FAIRFIELD COUNTY, Conn. – With the amount of snow and the frigid temperatures that have swept through Fairfield County since December, you may not be surprised to learn that a new weather index says this has been the fourth worst winter in the last 60 years.
“It’s been extreme,” said Gary Lessor, assistant to the director of Meteorological Studies and the Weather Center at Western Connecticut State University in Danbury.
The weather index was created by meteorologist Barbara Mayes Boustead of the Midwest Regional Climate Center based in Illinois. It goes back 60 years to categorize the winters by looking at temperatures and snowfall, Lessor said.
The amount of snow that has fallen in February is high, but it hasn’t been record-breaking, he said. The snowfall totals for the area are still below the records set in 2003. But the average temperature since December has been lower than normal, Lessor said.
This winter has gotten steadily colder, with temperatures sinking increasingly lower as the season progressed, he said. Lessor blamed the several polar vortexes that have swept through the region, pulling arctic temperatures farther south than normal.

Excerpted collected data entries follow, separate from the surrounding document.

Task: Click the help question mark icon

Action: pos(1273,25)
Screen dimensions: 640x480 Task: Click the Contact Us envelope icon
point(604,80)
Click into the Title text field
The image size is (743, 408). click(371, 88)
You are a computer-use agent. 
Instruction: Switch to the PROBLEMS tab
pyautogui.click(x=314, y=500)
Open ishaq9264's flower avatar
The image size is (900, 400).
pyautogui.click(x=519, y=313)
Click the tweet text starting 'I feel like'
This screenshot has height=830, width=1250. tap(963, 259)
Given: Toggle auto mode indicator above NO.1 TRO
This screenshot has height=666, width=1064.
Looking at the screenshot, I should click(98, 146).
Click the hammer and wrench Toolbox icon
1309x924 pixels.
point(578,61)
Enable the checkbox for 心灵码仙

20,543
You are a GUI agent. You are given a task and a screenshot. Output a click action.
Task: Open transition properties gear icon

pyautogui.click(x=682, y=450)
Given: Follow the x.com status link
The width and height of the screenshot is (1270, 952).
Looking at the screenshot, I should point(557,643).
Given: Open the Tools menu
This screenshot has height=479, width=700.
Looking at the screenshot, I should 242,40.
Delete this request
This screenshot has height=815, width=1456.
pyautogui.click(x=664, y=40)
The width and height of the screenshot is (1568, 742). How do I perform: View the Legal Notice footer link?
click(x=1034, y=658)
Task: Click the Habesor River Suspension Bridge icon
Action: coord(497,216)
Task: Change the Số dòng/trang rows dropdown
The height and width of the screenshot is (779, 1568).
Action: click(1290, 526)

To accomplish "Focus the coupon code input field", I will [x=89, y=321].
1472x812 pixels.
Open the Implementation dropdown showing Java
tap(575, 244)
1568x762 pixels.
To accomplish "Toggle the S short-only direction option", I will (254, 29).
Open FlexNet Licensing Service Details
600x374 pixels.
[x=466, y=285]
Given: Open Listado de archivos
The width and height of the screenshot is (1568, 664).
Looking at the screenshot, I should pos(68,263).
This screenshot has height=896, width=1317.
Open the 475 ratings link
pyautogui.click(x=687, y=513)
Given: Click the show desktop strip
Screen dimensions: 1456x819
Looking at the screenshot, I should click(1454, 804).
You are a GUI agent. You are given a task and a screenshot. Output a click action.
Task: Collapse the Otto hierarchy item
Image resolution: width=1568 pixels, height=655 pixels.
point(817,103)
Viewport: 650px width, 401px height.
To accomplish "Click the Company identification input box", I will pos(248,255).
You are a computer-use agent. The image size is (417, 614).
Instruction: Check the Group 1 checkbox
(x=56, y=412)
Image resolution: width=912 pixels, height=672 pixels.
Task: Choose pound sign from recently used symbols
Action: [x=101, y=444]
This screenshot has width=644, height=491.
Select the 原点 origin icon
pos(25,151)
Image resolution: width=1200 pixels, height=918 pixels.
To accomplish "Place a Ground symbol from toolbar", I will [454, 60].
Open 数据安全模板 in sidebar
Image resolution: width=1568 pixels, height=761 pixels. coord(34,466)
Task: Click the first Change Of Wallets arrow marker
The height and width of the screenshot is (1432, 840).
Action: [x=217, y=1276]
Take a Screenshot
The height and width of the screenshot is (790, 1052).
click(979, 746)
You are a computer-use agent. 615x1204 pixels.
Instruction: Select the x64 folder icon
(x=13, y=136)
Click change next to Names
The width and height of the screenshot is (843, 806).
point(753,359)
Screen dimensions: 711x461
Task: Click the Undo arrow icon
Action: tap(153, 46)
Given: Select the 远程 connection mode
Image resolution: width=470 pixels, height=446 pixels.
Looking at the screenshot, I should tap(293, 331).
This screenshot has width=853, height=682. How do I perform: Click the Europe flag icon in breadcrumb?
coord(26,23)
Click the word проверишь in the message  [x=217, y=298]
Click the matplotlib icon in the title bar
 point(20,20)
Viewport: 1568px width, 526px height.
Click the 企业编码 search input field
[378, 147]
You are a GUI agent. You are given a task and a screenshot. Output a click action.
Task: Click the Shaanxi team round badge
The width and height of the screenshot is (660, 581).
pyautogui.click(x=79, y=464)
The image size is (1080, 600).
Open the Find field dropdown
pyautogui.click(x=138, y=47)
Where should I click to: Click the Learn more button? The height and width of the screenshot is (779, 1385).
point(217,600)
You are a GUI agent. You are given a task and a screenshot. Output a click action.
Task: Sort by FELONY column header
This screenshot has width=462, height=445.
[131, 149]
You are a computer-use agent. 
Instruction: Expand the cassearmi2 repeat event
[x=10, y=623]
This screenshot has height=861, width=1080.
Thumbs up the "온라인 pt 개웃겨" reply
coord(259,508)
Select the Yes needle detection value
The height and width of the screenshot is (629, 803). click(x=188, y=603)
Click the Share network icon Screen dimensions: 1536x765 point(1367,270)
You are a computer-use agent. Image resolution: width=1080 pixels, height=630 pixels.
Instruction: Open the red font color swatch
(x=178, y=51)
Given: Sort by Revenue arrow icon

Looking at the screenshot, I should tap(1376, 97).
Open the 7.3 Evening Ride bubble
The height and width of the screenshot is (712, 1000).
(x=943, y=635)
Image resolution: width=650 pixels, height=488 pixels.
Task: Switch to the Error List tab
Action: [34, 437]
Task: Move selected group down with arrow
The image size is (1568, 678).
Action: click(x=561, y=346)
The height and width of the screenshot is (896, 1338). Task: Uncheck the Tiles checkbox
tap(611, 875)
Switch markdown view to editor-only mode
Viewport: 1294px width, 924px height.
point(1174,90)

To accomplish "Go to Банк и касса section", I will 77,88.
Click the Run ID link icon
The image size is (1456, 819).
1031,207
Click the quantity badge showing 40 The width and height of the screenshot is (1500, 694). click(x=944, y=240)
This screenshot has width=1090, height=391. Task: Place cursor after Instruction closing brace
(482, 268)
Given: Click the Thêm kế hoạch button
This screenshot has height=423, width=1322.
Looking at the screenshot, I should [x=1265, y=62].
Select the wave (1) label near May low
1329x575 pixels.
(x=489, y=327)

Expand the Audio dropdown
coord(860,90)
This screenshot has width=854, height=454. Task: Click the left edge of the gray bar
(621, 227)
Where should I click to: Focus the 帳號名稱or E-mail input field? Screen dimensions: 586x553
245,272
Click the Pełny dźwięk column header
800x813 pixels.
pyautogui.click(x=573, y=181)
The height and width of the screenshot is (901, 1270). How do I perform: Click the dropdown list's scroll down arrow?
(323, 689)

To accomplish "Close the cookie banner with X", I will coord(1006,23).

This winter has felt particularly harsh because it has been unrelenting between the snow and the cold, with many more days than usual with single-digit temperatures and below zero wind chills, Lessor said.
"We've gone from subzero to a snowstorm back to subzero. We have not had a break from winter," he said.
Temperatures have been below normal for the entire winter across Fairfield:
- In December, the average temperature was 30.8 degrees; the normal average is 31.8 degrees.
- In January we saw a steeper divide: The average was 22.3 degrees compared with the normal of 26.4 degrees.
- So far in February, it has gotten even more unseasonable. The average temperature has been 22.2 degrees, compared with the normal average of 29.3 degrees.
“We basically have a large trough – low pressure area – over the Eastern states,” Lessor said. A high pressure area over the Atlantic Ocean is keeping the polar vortex over the New England states.
And the winter may not be over. Another storm is in the forecast for Sunday night and into Monday night that may bring a half-foot of snow or more to Fairfield County, according to the National Weather Service.
Even worse, if you thought winter has been bad, summer may be even more extreme, Lessor said. Forecast models suggest that next winter will have a strong El Nino effect, which typically means a very hot summer is on the way.
“Provided that this modeling ends up being correct,” he said of the extreme forecast.